▸ **TASK REQUIREMENTS**
Up to and including the line that contains "Task: Open the talk", write out each line of the material from its first line, exactly.

***** DATASET ENTRIES

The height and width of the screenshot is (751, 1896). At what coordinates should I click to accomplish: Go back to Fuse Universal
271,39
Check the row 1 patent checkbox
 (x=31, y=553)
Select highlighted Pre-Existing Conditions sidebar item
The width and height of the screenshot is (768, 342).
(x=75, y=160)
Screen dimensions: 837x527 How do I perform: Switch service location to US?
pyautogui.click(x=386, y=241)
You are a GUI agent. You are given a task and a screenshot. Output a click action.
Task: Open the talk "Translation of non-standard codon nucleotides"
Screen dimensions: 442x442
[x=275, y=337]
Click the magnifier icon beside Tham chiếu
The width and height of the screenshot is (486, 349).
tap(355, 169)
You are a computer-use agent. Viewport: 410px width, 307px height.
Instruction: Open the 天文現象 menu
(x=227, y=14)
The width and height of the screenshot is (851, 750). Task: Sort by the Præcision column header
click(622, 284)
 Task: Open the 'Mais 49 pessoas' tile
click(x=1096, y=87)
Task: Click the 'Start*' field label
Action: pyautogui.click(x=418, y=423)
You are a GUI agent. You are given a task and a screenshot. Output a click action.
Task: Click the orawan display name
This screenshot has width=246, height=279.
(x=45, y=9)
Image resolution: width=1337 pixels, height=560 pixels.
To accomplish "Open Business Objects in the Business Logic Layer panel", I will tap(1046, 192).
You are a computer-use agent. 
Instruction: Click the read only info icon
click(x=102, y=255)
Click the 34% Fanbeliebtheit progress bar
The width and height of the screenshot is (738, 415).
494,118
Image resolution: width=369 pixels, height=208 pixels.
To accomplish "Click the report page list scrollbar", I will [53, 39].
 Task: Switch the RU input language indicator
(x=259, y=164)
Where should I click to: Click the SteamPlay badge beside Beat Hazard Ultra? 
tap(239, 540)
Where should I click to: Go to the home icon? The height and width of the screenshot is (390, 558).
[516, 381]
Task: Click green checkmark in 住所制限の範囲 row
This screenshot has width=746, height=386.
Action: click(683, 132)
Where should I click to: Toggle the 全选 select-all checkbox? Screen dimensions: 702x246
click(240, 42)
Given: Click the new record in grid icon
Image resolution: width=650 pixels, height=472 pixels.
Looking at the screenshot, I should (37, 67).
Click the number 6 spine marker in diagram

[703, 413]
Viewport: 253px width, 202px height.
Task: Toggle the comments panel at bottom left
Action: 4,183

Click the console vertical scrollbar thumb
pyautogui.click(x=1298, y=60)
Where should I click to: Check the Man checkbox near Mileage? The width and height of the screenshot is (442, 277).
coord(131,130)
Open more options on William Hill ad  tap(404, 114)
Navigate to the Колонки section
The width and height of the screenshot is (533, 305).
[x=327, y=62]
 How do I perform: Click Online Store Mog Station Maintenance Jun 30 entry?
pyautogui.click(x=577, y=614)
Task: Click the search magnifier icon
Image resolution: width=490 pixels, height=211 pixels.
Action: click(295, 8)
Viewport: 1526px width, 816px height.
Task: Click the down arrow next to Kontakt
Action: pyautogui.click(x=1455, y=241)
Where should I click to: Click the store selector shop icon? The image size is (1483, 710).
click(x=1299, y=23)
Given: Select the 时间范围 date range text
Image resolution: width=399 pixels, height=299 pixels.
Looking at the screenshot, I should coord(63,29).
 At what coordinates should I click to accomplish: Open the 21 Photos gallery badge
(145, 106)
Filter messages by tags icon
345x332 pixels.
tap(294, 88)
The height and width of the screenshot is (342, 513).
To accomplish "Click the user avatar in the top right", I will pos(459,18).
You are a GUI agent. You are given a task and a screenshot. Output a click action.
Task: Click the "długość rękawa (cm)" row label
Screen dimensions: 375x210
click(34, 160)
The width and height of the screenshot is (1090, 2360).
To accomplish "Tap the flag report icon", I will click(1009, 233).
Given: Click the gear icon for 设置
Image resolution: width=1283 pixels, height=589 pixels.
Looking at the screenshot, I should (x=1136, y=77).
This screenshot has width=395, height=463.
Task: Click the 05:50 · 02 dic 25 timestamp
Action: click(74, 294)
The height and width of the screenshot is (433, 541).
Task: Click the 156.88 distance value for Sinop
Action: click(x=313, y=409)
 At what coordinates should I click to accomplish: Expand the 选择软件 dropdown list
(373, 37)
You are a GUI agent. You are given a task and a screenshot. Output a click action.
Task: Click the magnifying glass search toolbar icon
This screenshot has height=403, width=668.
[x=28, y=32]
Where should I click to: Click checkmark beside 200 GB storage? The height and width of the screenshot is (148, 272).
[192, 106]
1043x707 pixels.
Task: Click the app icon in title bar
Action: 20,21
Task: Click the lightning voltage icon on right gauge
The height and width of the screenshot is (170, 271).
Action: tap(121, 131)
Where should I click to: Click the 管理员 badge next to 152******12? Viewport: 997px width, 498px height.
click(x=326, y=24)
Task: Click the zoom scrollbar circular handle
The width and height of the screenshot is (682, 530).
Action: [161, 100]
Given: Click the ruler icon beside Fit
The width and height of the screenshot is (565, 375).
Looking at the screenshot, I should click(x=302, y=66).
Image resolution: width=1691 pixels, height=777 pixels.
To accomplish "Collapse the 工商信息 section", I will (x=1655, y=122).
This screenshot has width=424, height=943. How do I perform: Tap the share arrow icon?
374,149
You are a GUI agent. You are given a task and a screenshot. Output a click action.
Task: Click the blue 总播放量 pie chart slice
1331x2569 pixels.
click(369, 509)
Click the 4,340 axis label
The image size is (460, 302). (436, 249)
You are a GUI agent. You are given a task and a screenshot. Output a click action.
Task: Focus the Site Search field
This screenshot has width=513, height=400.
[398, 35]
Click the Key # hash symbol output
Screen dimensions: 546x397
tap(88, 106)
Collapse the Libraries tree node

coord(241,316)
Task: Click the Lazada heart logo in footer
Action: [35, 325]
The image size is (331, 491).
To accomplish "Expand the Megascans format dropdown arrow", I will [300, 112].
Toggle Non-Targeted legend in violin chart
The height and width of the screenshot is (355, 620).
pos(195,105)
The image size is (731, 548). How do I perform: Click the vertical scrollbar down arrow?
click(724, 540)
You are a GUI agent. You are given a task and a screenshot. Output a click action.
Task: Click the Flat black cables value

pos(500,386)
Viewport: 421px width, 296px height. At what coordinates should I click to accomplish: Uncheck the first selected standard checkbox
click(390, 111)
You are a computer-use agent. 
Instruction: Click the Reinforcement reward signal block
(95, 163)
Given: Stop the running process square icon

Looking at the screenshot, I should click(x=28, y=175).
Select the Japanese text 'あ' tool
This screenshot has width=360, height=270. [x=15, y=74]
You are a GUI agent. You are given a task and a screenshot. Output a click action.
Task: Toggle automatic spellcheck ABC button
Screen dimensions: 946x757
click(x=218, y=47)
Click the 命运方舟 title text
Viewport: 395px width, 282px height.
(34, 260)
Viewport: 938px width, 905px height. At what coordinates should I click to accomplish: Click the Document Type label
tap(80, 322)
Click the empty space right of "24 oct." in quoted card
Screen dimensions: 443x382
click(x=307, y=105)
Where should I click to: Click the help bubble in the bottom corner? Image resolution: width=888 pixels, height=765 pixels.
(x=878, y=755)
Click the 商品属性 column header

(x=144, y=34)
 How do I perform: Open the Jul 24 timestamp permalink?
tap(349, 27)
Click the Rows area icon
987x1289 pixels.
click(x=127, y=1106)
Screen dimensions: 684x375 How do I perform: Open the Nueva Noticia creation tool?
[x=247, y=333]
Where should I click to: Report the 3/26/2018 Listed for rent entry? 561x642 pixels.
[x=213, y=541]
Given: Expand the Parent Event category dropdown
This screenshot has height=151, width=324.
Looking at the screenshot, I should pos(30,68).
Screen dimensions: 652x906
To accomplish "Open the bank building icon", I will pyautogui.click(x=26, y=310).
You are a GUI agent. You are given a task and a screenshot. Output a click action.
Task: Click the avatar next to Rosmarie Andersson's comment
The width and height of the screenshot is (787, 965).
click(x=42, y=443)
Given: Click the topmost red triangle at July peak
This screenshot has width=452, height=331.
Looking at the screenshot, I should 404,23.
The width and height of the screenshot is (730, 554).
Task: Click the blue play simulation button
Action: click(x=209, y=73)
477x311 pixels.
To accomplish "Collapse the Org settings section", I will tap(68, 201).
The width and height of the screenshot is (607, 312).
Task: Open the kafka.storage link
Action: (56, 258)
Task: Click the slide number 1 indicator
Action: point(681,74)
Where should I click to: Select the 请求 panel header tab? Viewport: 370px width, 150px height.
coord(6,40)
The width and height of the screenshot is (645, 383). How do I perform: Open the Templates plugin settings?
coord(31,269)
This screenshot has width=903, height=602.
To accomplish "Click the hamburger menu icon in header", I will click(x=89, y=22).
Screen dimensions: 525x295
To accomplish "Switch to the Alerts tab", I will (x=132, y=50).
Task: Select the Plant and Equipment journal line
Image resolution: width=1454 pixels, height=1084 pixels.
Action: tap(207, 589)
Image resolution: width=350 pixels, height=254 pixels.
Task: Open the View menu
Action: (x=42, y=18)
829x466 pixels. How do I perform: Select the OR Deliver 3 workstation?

**********

▸ **WORKED SOLUTION**
The height and width of the screenshot is (751, 1896). At what coordinates should I click to accomplish: Go back to Fuse Universal
271,39
Check the row 1 patent checkbox
 (x=31, y=553)
Select highlighted Pre-Existing Conditions sidebar item
The width and height of the screenshot is (768, 342).
(x=75, y=160)
Screen dimensions: 837x527 How do I perform: Switch service location to US?
pyautogui.click(x=386, y=241)
You are a GUI agent. You are given a task and a screenshot. Output a click action.
Task: Open the talk "Translation of non-standard codon nucleotides"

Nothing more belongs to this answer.